Birth injury malpractice cases hold medical providers financially responsible when errors during pregnancy, labor, or delivery cause preventable harm to a mother or newborn. Every claim requires proof that a healthcare provider fell below the accepted standard of care and that the failure directly caused the injury. Filing deadlines are strict and vary by state, expert testimony is almost always required, and the financial stakes are often enormous when a child faces a lifetime of medical needs.

Proving Medical Negligence

A birth injury malpractice claim rests on four elements: a duty owed to the patient, a breach of that duty, a causal link between the breach and the injury, and measurable harm resulting from it.1Clinical Orthopaedics and Related Research. An Introduction to Medical Malpractice in the United States The duty of care exists the moment a healthcare provider agrees to treat the mother or infant. From that point forward, the provider must act the way a reasonably competent peer in the same specialty would under similar circumstances.
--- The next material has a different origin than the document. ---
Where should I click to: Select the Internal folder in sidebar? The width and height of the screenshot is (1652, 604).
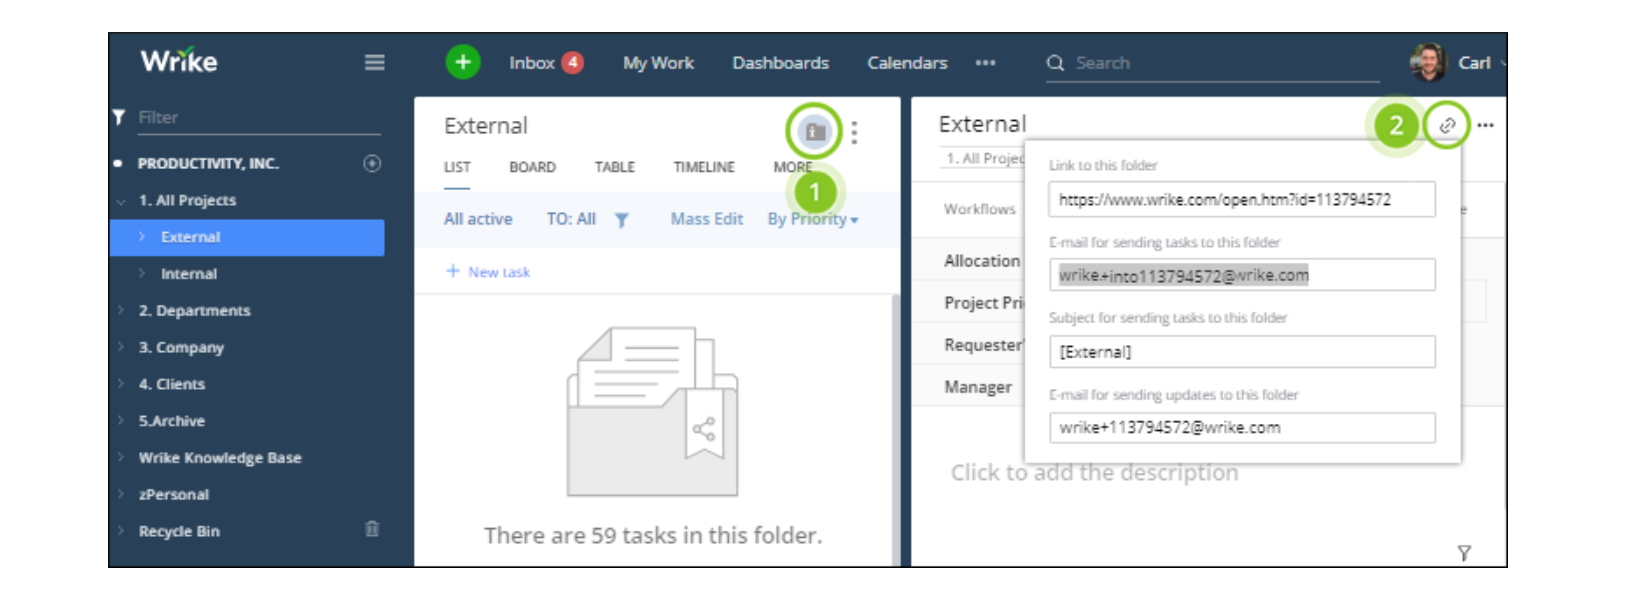click(188, 274)
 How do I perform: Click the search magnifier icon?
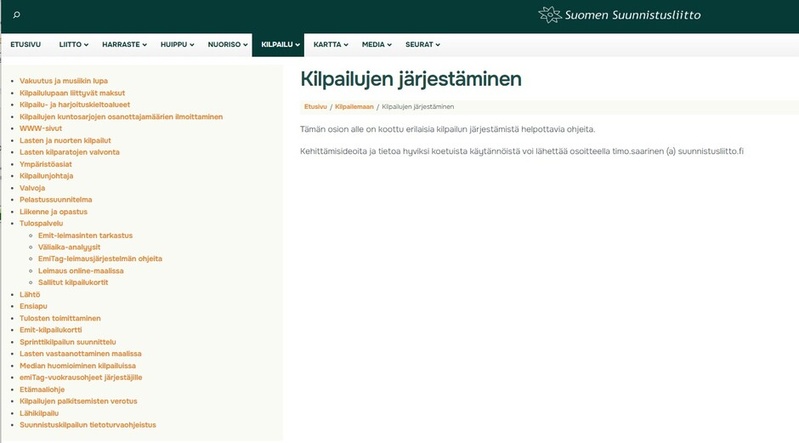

Showing that a provider breached that duty means identifying a specific decision or omission that no competent peer would have made. A missed diagnosis, a delayed C-section, or a failure to order a standard test can all qualify. The tricky part is separating the breach from bad luck. Complications happen in childbirth even when everyone does everything right, and the defense will always argue the outcome was unavoidable. Your side must demonstrate through expert analysis that the provider’s error was the actual cause of the harm, not a genetic condition, a pre-existing risk factor, or the natural course of a difficult delivery.

Finally, the claim must identify concrete harm. Economic losses include hospital bills, surgical costs, rehabilitation, assistive devices, and ongoing home care. Non-economic losses cover pain and suffering, loss of normal developmental milestones, and diminished quality of life for both the child and the family. If the injury requires lifelong care, those future costs factor into the claim as well.

Medical Errors That Commonly Lead to Claims

Fetal Monitoring Failures and Delayed Delivery

One of the most common bases for a birth injury claim is a failure to properly monitor fetal heart rate tracings during labor. When staff miss or ignore signs of fetal distress, the infant can lose oxygen long enough to develop hypoxic-ischemic encephalopathy, a form of brain damage that is a leading cause of cerebral palsy in full-term newborns.2PubMed. Risk Factors and Outcomes for Cerebral Palsy With Hypoxic-Ischemic Brain Injury These are the cases where the fetal monitor strips become the most important piece of evidence, because they show exactly when distress signals appeared and how long they went unaddressed.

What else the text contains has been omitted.